Europe: Relief and Recession
Signals from Europe continue to show a contrast between buoyant popular hope that the Eurozone crisis has been solved, or at any rate postponed for now, and the business realisation that the price of that stabilization is recession. Thus French and Italian consumer confidence surveys surprised on the upside (though German and British surveys disappointed), but surveys of Eurozone business confidence deteriorated worse than expected both for the general climate, and also specifically for the industrial sector.

These contradictory signals have been emerging for the past few week: in truth, a greater proportion of economic data from Europe conformed to expectations than for several weeks, suggesting that the worst of the shocks are indeed behind us for now.

Finally, no account of Europe's data this week can miss the data which showed Eurozone M3 growth accelerating to 2.8% YoY in February – an acceleration fuelled by the ECB injections of Eu1tr+ of cheap 3yr credit (Eu489bn before Christmas, Eu 530bn at end-Feb). This was the strongest M3 growth since September, and the third month of acceleration.

But the recovery is entirely  a public sector affair: liabilities to government rose 5.4% YoY, but liabilities to the private sector rose only 2.2% YoY (down from 2.8% in January).  On the asset side of the balance sheet, credits to government rose 6% YoY, driven by a 13.1% YoY jump in holdings of government bonds.

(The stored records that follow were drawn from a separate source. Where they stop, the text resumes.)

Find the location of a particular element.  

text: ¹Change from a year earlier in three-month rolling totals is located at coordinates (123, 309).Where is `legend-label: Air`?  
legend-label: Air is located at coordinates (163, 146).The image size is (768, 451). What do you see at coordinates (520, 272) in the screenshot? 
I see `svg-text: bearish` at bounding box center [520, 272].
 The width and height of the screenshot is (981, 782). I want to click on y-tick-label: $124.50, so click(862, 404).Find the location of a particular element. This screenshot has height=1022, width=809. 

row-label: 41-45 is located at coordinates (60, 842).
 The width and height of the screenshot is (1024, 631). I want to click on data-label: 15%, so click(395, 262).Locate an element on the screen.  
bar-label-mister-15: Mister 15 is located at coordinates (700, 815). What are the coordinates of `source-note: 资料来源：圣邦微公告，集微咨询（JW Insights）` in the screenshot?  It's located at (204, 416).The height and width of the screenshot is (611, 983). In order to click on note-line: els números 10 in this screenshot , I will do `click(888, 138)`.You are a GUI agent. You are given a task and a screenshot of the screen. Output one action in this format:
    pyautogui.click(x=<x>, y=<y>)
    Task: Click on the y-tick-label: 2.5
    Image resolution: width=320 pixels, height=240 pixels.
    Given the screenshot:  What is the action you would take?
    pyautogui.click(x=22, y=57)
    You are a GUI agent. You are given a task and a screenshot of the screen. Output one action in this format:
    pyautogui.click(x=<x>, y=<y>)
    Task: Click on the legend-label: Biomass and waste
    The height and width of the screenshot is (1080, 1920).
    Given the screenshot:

By contrast private sector credits nudged up just 0.3%.

Drill down to the banking sector data, and the dynamic is obvious: in the last two months, loans to the private sector have risen Eu2bn only, whilst banks have added Eu120bn to their holdings of government bonds.  Holdings of government bonds are now equivalent to 19% of all private deposits, up from 16.9% in July 2011, and are growing at 5% a year. Loans to the private sector, meanwhile are growing at 0.5% YoY. Most of the ECB’s cheap credit has simply been re-deposited back in the ECB. But by offering huge incentives to prop up ailing Eurozone government bond markets, the ECB has also inadvertently underwritten a massive crowding out of private borrowers – one which is now intensifying Europe’s credit crunch.